- **Activity**
In every line of the records, look for "input", then report how many lines have it and nothing else.
++++ Data
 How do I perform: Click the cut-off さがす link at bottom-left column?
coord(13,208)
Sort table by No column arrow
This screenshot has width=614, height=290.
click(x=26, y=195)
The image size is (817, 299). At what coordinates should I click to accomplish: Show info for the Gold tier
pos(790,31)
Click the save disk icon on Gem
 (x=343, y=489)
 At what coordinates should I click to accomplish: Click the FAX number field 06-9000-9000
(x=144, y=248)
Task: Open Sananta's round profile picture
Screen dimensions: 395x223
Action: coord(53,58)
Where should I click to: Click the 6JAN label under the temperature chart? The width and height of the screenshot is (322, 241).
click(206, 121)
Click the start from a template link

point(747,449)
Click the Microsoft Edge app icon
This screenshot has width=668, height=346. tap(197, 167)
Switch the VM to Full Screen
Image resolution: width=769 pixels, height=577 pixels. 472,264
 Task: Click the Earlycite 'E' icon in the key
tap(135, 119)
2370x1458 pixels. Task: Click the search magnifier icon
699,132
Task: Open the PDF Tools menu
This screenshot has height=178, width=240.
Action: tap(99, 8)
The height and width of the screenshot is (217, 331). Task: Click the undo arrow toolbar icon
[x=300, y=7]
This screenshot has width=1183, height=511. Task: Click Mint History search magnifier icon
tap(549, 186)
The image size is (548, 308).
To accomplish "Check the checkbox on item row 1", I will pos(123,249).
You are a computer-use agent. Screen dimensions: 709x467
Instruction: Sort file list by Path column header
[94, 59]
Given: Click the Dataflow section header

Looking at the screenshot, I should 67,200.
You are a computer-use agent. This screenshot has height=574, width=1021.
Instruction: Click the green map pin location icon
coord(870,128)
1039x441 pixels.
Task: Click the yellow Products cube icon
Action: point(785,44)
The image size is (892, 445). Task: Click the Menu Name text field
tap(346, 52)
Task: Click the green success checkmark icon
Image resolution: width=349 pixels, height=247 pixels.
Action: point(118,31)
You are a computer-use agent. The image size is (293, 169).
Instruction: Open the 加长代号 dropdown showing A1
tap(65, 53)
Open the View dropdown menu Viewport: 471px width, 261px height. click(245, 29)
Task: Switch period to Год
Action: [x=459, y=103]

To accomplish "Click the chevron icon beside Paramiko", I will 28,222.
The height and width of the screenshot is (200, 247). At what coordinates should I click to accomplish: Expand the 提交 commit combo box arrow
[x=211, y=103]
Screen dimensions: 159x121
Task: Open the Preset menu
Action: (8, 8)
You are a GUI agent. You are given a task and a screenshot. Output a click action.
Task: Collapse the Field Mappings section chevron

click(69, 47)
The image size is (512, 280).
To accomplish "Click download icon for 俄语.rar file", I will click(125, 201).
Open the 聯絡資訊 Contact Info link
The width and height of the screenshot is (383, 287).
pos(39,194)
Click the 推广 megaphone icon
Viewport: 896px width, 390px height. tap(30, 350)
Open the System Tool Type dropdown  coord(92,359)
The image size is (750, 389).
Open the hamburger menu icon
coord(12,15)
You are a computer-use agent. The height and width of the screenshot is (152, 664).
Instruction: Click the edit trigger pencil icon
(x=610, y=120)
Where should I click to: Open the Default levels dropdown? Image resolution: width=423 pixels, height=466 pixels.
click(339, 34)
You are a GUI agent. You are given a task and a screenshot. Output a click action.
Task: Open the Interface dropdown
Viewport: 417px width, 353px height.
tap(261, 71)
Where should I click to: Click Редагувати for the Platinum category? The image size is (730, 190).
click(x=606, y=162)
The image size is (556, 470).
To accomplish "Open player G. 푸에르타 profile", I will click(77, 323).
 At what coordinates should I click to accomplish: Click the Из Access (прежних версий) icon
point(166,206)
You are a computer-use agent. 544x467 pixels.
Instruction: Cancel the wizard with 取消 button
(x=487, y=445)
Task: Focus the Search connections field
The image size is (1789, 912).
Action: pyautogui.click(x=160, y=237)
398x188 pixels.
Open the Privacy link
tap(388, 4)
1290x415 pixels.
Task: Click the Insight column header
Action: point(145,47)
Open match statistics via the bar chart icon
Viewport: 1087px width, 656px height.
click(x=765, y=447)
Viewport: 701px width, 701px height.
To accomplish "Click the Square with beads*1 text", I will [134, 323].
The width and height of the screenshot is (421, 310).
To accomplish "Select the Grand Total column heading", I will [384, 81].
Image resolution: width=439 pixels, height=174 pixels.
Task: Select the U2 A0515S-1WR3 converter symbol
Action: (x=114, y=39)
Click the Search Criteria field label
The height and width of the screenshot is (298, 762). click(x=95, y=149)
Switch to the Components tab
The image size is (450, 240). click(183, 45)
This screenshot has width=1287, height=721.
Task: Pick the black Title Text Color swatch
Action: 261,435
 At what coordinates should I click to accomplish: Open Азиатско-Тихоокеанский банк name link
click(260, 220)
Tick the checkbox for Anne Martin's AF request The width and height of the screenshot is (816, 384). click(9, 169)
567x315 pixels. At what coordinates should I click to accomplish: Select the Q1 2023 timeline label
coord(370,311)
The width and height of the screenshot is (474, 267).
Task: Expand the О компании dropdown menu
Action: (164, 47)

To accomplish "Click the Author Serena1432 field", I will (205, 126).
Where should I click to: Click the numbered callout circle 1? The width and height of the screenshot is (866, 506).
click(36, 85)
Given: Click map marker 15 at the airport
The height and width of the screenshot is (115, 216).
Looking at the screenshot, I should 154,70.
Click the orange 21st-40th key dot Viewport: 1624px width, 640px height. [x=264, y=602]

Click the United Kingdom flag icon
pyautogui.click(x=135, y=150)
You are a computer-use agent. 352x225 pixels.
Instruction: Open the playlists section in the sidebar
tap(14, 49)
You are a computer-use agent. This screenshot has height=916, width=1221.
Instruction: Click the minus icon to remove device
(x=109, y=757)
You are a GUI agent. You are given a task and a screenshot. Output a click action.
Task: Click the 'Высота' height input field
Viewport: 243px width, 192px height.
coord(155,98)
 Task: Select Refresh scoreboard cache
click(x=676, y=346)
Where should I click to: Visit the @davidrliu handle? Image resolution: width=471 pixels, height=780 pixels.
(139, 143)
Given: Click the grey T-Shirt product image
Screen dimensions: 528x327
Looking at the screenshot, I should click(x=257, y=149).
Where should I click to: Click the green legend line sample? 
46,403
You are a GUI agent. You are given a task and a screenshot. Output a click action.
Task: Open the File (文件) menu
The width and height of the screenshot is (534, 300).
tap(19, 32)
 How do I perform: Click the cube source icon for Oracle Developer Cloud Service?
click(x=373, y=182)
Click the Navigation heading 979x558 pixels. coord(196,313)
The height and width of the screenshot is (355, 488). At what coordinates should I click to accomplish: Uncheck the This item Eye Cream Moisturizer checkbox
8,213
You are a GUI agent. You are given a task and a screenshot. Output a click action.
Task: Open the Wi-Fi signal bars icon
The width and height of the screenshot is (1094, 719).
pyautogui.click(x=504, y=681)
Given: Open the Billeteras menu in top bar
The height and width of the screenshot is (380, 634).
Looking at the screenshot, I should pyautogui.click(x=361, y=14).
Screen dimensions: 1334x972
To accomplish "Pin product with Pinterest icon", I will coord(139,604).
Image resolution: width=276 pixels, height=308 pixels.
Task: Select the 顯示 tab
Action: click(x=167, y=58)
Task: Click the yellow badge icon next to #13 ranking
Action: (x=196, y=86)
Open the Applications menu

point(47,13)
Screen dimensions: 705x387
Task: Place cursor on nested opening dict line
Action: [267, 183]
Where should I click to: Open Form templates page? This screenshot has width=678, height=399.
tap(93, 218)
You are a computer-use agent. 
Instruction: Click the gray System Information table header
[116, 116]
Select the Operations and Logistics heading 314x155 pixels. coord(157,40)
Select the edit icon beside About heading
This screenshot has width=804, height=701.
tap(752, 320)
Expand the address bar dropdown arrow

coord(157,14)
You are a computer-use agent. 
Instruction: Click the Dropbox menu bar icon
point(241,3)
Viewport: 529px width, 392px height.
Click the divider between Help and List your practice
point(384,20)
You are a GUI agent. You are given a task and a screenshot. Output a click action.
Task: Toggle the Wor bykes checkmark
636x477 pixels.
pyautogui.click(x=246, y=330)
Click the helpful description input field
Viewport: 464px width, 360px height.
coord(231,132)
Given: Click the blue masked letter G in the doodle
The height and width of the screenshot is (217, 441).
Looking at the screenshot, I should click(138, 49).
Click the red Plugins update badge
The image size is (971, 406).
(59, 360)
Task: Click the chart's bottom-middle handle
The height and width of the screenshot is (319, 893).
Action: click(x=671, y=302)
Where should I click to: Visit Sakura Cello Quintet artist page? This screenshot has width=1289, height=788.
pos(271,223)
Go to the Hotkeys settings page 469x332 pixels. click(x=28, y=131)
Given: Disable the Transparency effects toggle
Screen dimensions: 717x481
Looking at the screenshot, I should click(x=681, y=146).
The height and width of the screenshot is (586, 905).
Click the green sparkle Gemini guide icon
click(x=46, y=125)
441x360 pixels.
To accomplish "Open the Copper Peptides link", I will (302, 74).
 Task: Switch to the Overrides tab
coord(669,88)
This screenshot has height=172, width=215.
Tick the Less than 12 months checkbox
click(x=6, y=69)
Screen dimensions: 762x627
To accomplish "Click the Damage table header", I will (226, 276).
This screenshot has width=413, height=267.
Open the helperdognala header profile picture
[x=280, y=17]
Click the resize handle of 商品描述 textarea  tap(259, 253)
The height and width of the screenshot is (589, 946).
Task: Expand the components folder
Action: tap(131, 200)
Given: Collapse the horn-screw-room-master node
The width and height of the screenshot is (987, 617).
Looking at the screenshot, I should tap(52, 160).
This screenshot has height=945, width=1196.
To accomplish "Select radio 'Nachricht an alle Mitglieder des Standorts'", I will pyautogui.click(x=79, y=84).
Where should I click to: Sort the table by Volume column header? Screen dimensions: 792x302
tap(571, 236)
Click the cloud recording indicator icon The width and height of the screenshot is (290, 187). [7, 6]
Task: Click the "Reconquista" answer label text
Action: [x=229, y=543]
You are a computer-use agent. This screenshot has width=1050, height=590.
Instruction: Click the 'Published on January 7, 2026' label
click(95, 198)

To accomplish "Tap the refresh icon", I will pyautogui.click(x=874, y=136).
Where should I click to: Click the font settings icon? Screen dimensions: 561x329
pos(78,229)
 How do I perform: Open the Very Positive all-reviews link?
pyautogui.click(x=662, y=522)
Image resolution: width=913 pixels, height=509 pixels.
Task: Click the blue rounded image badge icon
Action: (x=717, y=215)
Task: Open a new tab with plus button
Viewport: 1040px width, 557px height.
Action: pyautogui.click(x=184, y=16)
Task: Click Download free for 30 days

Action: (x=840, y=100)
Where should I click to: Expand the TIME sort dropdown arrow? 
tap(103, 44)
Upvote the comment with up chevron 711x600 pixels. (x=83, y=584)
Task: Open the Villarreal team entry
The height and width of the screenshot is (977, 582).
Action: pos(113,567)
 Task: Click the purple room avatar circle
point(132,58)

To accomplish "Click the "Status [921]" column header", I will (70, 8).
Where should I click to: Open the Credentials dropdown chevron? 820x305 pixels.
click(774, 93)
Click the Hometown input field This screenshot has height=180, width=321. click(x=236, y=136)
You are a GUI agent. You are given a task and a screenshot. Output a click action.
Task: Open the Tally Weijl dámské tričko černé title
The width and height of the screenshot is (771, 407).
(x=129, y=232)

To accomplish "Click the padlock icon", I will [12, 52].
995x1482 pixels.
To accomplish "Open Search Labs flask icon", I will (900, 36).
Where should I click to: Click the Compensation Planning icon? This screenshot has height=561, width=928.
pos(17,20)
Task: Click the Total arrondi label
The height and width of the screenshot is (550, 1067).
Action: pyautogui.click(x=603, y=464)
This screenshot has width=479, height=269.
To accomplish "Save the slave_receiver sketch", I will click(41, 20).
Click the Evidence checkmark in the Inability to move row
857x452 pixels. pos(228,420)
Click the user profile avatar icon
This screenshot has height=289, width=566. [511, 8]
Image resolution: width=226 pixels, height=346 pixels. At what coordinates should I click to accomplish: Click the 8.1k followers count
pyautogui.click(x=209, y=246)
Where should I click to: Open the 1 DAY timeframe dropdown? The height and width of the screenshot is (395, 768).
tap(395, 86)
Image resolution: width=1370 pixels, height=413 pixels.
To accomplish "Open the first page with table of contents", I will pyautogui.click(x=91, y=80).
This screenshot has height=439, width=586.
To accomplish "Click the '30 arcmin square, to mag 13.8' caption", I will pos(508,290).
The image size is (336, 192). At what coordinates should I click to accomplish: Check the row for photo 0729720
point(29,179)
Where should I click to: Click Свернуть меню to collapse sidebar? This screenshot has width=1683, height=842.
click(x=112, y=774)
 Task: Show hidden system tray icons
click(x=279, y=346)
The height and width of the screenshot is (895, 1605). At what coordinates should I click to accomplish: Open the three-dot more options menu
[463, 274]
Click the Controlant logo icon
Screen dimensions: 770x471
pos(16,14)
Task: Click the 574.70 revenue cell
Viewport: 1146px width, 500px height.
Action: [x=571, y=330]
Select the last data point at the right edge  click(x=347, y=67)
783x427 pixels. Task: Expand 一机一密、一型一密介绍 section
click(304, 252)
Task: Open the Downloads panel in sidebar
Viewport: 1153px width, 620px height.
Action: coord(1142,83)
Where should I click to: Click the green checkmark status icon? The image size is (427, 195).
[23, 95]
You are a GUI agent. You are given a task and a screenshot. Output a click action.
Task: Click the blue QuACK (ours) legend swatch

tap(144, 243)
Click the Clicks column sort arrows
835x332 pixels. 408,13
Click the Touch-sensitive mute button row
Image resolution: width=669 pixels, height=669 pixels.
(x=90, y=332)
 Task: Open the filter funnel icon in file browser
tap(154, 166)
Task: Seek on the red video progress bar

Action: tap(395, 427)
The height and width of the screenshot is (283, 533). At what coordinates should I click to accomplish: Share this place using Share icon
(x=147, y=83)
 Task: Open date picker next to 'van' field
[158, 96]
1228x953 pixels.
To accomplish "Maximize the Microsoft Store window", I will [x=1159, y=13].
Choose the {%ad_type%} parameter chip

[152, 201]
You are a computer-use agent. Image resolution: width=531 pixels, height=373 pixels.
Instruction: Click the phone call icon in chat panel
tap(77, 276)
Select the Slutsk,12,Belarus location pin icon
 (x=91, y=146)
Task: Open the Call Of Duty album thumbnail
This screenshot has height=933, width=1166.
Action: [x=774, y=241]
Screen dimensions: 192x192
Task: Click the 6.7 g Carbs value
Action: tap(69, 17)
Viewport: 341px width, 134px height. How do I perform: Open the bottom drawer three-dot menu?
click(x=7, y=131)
++++++++
- **Task solution**
3